[Problem to work on] Write out the data exactly, keeping every line.
Start of Information supplied
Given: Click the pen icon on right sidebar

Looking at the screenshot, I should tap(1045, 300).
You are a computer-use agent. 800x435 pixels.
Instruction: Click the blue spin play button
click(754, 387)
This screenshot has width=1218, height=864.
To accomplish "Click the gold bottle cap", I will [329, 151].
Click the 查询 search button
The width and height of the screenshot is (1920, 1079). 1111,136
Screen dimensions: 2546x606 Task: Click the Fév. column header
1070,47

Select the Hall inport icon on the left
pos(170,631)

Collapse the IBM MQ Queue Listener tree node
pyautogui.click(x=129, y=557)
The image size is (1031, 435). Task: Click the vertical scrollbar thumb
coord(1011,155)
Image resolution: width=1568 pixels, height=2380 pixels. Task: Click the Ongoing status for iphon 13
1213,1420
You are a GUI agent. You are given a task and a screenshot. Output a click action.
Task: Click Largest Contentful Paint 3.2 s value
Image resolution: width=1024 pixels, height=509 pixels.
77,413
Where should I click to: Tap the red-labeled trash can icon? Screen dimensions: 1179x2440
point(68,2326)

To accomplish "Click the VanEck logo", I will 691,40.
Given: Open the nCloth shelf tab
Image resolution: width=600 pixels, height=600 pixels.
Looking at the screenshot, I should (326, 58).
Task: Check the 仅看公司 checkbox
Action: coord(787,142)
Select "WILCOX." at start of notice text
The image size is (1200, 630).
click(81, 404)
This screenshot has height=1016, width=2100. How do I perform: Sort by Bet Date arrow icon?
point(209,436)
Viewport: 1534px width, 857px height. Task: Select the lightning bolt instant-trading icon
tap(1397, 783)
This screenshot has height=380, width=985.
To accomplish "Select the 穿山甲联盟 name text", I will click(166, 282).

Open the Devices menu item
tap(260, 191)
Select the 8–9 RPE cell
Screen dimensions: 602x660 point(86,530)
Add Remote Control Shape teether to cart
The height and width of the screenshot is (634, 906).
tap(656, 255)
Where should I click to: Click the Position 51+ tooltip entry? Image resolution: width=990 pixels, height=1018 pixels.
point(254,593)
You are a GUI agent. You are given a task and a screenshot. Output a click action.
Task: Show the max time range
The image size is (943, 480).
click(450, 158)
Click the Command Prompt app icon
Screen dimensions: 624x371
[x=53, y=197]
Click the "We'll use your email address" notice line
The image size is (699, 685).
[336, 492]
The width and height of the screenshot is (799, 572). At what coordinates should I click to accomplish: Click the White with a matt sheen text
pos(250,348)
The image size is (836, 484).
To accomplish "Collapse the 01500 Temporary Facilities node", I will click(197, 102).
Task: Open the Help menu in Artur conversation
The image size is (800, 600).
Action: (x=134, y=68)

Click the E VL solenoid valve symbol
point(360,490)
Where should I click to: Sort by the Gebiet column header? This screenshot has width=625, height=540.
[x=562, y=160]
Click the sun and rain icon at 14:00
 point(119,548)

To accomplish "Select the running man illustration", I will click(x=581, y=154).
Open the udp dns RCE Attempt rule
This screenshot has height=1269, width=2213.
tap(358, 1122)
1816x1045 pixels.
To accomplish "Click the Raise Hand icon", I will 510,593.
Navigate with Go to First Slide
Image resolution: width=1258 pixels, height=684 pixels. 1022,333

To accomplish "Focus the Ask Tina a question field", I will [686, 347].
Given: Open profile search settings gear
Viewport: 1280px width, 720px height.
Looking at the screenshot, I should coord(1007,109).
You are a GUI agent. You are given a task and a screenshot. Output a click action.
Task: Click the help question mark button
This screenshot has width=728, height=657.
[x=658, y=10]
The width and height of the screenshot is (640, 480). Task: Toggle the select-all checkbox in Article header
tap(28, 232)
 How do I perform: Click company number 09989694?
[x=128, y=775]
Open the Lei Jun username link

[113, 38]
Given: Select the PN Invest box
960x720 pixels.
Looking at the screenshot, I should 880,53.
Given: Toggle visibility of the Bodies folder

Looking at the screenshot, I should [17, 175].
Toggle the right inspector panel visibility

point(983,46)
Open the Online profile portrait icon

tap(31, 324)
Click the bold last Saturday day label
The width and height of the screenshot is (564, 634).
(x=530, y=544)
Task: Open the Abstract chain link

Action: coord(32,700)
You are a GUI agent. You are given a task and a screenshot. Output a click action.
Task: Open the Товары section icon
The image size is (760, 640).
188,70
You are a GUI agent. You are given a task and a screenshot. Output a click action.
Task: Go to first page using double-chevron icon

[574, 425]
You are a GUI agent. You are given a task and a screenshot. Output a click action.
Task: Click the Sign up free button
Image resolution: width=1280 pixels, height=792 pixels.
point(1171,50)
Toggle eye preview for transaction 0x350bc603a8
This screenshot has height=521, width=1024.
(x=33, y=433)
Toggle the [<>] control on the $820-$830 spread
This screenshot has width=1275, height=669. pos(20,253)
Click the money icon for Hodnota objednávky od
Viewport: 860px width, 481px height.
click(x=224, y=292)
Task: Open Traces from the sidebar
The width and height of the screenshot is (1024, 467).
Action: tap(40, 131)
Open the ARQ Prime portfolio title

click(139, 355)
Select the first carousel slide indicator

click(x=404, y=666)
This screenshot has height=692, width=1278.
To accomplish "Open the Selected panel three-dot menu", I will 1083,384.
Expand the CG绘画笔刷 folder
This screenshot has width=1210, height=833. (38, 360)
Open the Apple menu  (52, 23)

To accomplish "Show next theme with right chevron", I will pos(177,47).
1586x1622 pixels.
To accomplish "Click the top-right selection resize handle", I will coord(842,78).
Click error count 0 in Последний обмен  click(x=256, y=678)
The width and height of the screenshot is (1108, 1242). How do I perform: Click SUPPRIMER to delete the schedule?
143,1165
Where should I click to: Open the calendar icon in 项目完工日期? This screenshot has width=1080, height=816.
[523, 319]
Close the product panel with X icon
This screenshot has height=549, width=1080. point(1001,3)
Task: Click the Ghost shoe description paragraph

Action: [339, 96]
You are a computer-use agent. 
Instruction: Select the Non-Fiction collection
End of Information supplied
[Solution below]
Given: Click the pen icon on right sidebar

Looking at the screenshot, I should tap(1045, 300).
You are a computer-use agent. 800x435 pixels.
Instruction: Click the blue spin play button
click(754, 387)
This screenshot has width=1218, height=864.
To accomplish "Click the gold bottle cap", I will [329, 151].
Click the 查询 search button
The width and height of the screenshot is (1920, 1079). 1111,136
Screen dimensions: 2546x606 Task: Click the Fév. column header
1070,47

Select the Hall inport icon on the left
pos(170,631)

Collapse the IBM MQ Queue Listener tree node
pyautogui.click(x=129, y=557)
The image size is (1031, 435). Task: Click the vertical scrollbar thumb
coord(1011,155)
Image resolution: width=1568 pixels, height=2380 pixels. Task: Click the Ongoing status for iphon 13
1213,1420
You are a GUI agent. You are given a task and a screenshot. Output a click action.
Task: Click Largest Contentful Paint 3.2 s value
Image resolution: width=1024 pixels, height=509 pixels.
77,413
Where should I click to: Tap the red-labeled trash can icon? Screen dimensions: 1179x2440
point(68,2326)

To accomplish "Click the VanEck logo", I will 691,40.
Given: Open the nCloth shelf tab
Image resolution: width=600 pixels, height=600 pixels.
Looking at the screenshot, I should (326, 58).
Task: Check the 仅看公司 checkbox
Action: coord(787,142)
Select "WILCOX." at start of notice text
The image size is (1200, 630).
click(81, 404)
This screenshot has height=1016, width=2100. How do I perform: Sort by Bet Date arrow icon?
point(209,436)
Viewport: 1534px width, 857px height. Task: Select the lightning bolt instant-trading icon
tap(1397, 783)
This screenshot has height=380, width=985.
To accomplish "Select the 穿山甲联盟 name text", I will click(166, 282).

Open the Devices menu item
tap(260, 191)
Select the 8–9 RPE cell
Screen dimensions: 602x660 point(86,530)
Add Remote Control Shape teether to cart
The height and width of the screenshot is (634, 906).
tap(656, 255)
Where should I click to: Click the Position 51+ tooltip entry? Image resolution: width=990 pixels, height=1018 pixels.
point(254,593)
You are a GUI agent. You are given a task and a screenshot. Output a click action.
Task: Show the max time range
The image size is (943, 480).
click(450, 158)
Click the Command Prompt app icon
Screen dimensions: 624x371
[x=53, y=197]
Click the "We'll use your email address" notice line
The image size is (699, 685).
[336, 492]
The width and height of the screenshot is (799, 572). At what coordinates should I click to accomplish: Click the White with a matt sheen text
pos(250,348)
The image size is (836, 484).
To accomplish "Collapse the 01500 Temporary Facilities node", I will click(197, 102).
Task: Open the Help menu in Artur conversation
The image size is (800, 600).
Action: (x=134, y=68)

Click the E VL solenoid valve symbol
point(360,490)
Where should I click to: Sort by the Gebiet column header? This screenshot has width=625, height=540.
[x=562, y=160]
Click the sun and rain icon at 14:00
 point(119,548)

To accomplish "Select the running man illustration", I will click(x=581, y=154).
Open the udp dns RCE Attempt rule
This screenshot has height=1269, width=2213.
tap(358, 1122)
1816x1045 pixels.
To accomplish "Click the Raise Hand icon", I will 510,593.
Navigate with Go to First Slide
Image resolution: width=1258 pixels, height=684 pixels. 1022,333

To accomplish "Focus the Ask Tina a question field", I will [686, 347].
Given: Open profile search settings gear
Viewport: 1280px width, 720px height.
Looking at the screenshot, I should coord(1007,109).
You are a GUI agent. You are given a task and a screenshot. Output a click action.
Task: Click the help question mark button
This screenshot has width=728, height=657.
[x=658, y=10]
The width and height of the screenshot is (640, 480). Task: Toggle the select-all checkbox in Article header
tap(28, 232)
 How do I perform: Click company number 09989694?
[x=128, y=775]
Open the Lei Jun username link

[113, 38]
Given: Select the PN Invest box
960x720 pixels.
Looking at the screenshot, I should 880,53.
Given: Toggle visibility of the Bodies folder

Looking at the screenshot, I should [17, 175].
Toggle the right inspector panel visibility

point(983,46)
Open the Online profile portrait icon

tap(31, 324)
Click the bold last Saturday day label
The width and height of the screenshot is (564, 634).
(x=530, y=544)
Task: Open the Abstract chain link

Action: coord(32,700)
You are a GUI agent. You are given a task and a screenshot. Output a click action.
Task: Open the Товары section icon
The image size is (760, 640).
188,70
You are a GUI agent. You are given a task and a screenshot. Output a click action.
Task: Go to first page using double-chevron icon

[574, 425]
You are a GUI agent. You are given a task and a screenshot. Output a click action.
Task: Click the Sign up free button
Image resolution: width=1280 pixels, height=792 pixels.
point(1171,50)
Toggle eye preview for transaction 0x350bc603a8
This screenshot has height=521, width=1024.
(x=33, y=433)
Toggle the [<>] control on the $820-$830 spread
This screenshot has width=1275, height=669. pos(20,253)
Click the money icon for Hodnota objednávky od
Viewport: 860px width, 481px height.
click(x=224, y=292)
Task: Open Traces from the sidebar
The width and height of the screenshot is (1024, 467).
Action: tap(40, 131)
Open the ARQ Prime portfolio title

click(139, 355)
Select the first carousel slide indicator

click(x=404, y=666)
This screenshot has height=692, width=1278.
To accomplish "Open the Selected panel three-dot menu", I will 1083,384.
Expand the CG绘画笔刷 folder
This screenshot has width=1210, height=833. (38, 360)
Open the Apple menu  (52, 23)

To accomplish "Show next theme with right chevron", I will pos(177,47).
1586x1622 pixels.
To accomplish "Click the top-right selection resize handle", I will coord(842,78).
Click error count 0 in Последний обмен  click(x=256, y=678)
The width and height of the screenshot is (1108, 1242). How do I perform: Click SUPPRIMER to delete the schedule?
143,1165
Where should I click to: Open the calendar icon in 项目完工日期? This screenshot has width=1080, height=816.
[523, 319]
Close the product panel with X icon
This screenshot has height=549, width=1080. point(1001,3)
Task: Click the Ghost shoe description paragraph

Action: [339, 96]
You are a computer-use agent. 
Instruction: Select the Non-Fiction collection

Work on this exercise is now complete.